New regulations imposed on landlords and lettings agents mean that tenancy deposits are now capped at 5% and there is no opportunity to charge tenants unnecessary fees. In some cases, the fees ban will save tenants hundreds of pounds, which will have given many the impetus to move.
According to Rightmove, tenant demand is often low at this time of year, with peak demand usually coming in July. However, in May and June, the market saw tenancy demand seven times the norm outside of London, while in the capital there was a 13% increase in demand.
According to Melanie Howarth, branch manager at estate agency Northwood in Doncaster, they have “seen a massive increase in enquiries”.
“Every property is seeing double, maybe triple, the levels of interest that it would have received prior to the tenant fee ban being introduced as it’s now cheaper for tenants to move around from property to property.”
Richard Davies, head of lettings at London-based Chestertons, said: “We’ve seen a 17% increase in the number of tenants registering to view properties since the tenant fee ban came in on 1 June compared to the same time last year.

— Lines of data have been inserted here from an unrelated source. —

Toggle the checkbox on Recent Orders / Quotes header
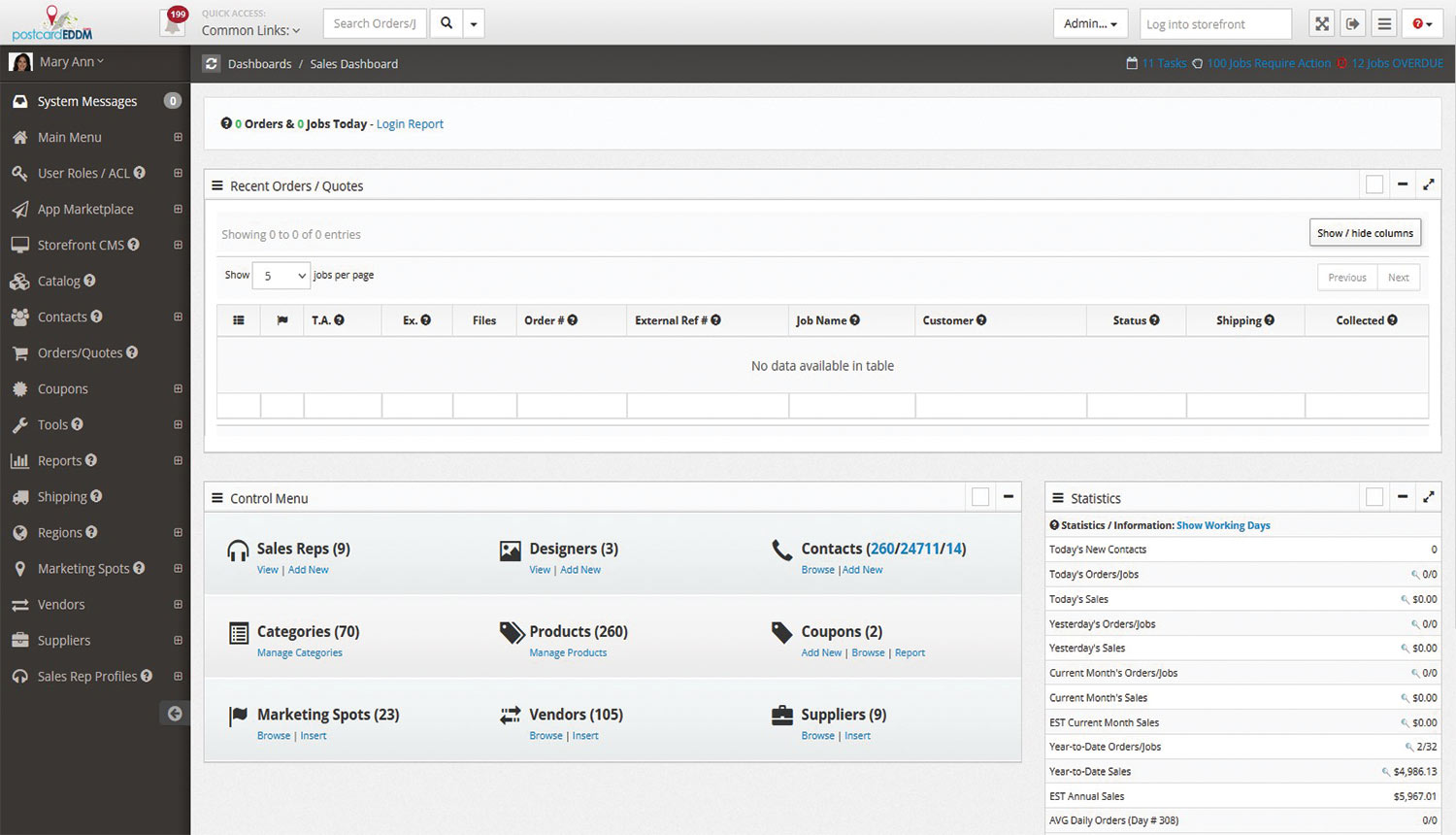 (1373, 184)
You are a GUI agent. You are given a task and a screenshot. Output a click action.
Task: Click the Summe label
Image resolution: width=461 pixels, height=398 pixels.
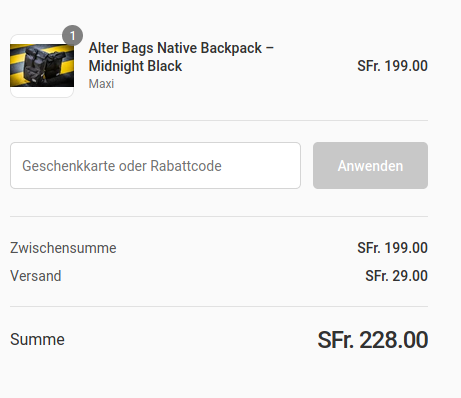point(37,340)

“This spike in demand from tenants has meant that there has been a lot more competition for rental properties, and tenants are often paying above asking price to secure their first-choice property.”

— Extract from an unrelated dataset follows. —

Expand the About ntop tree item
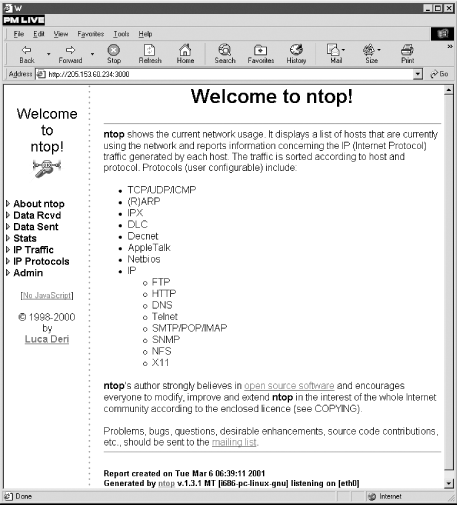457x505 pixels. coord(8,203)
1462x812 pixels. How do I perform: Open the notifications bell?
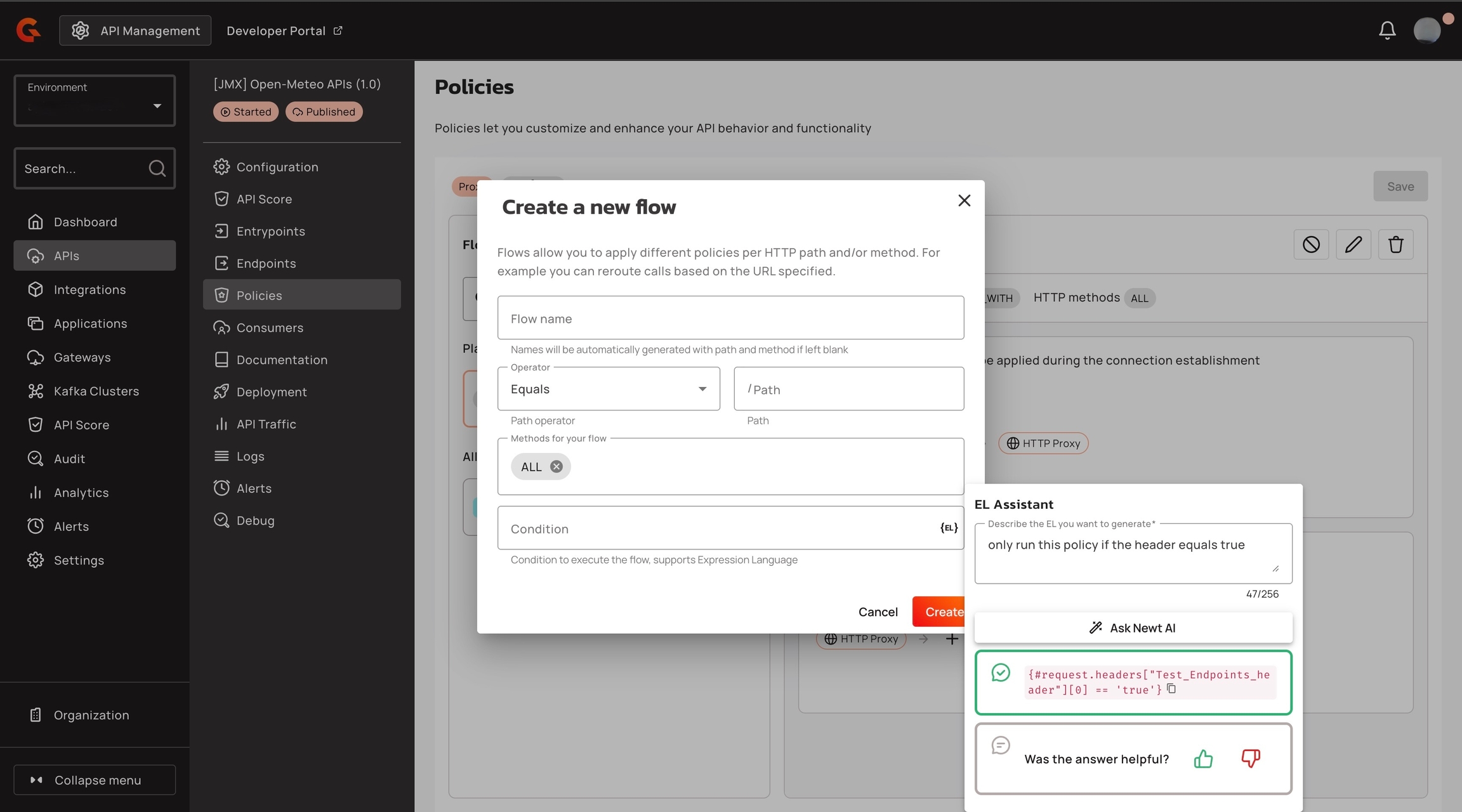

Rents increase to compensate for losses
However, despite the savings, tenants are facing increased rents as agents and landlords try to offset the losses that will result from the crackdown on fees.

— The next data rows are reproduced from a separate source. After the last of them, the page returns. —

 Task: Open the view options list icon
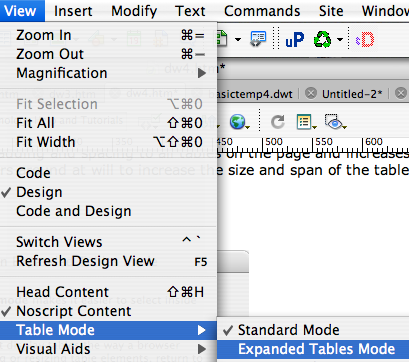(x=304, y=122)
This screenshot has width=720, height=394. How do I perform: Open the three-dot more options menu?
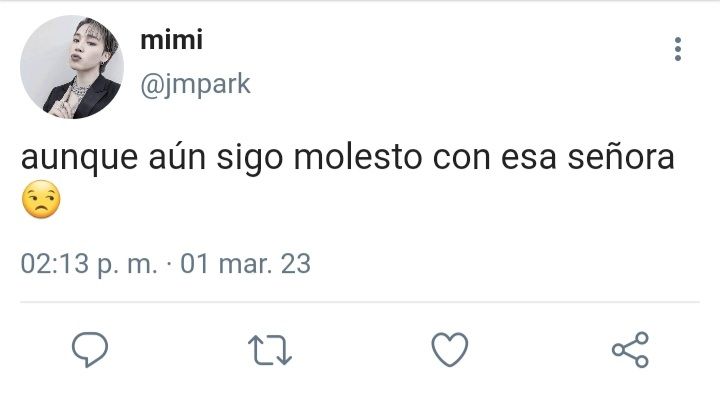tap(678, 49)
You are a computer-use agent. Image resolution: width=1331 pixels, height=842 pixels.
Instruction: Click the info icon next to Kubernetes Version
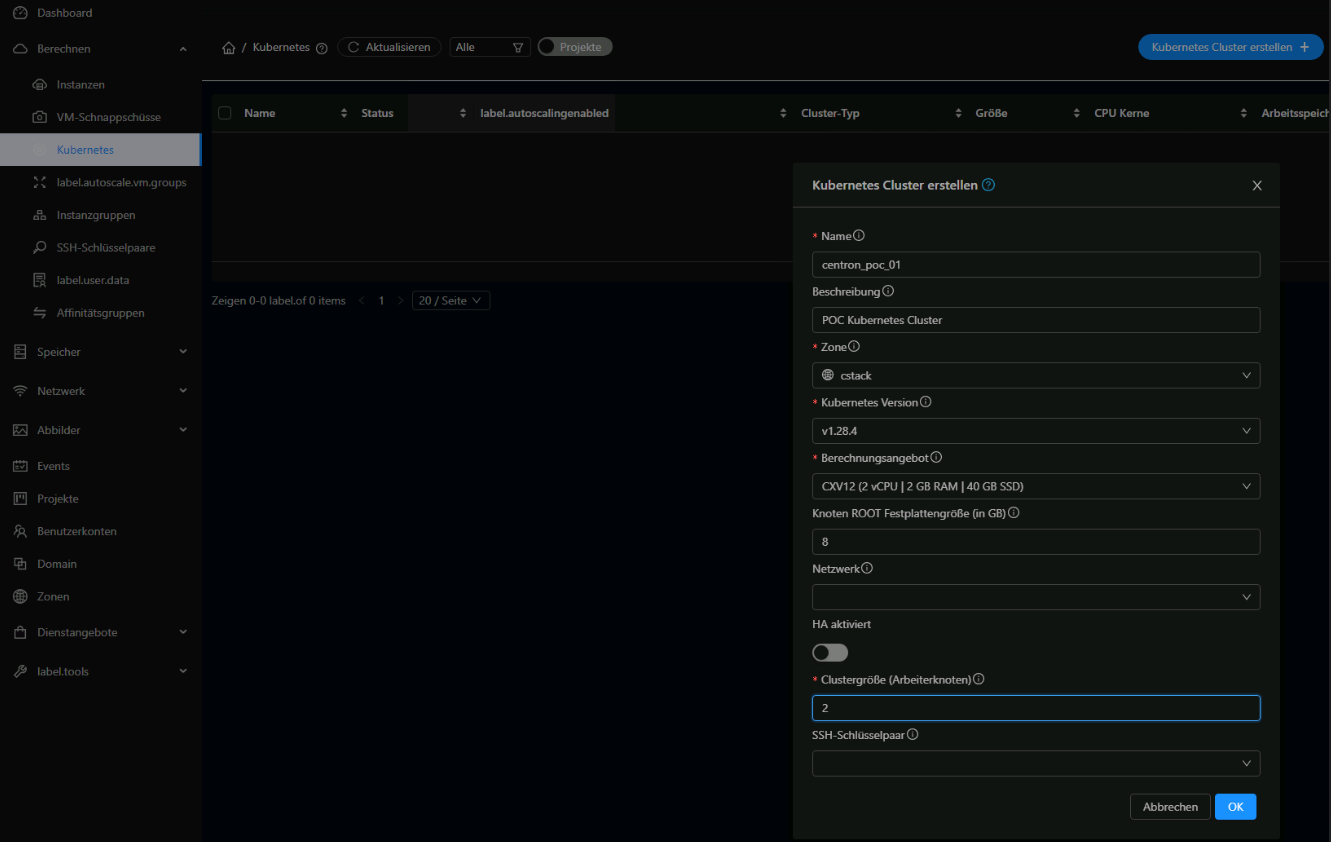926,402
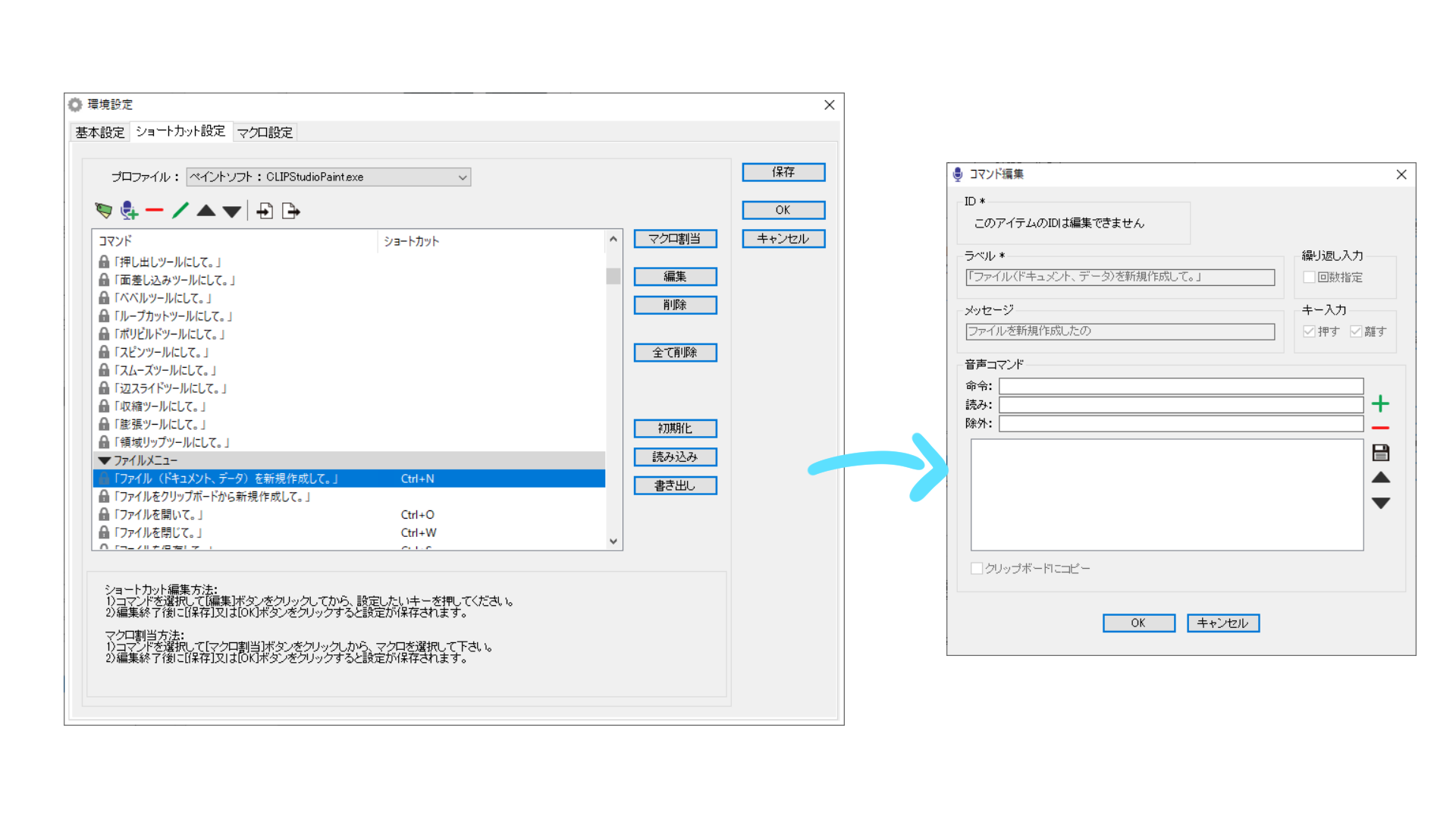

During the second quarter of this year there was a marked rise in average rents; in London, the average rent was up 3%, and the average rent outside of London rose to an all-time high of £817 per month in the same period.
But according to Davies: “Paying over asking price for rental properties in the peak summer lettings season is not too unusual in London, but we have noticed that tenants are more prepared to do so since the fee ban came in, potentially because they feel they are saving money on additional fees so can afford to spend a little more on their monthly rent to secure the right property.”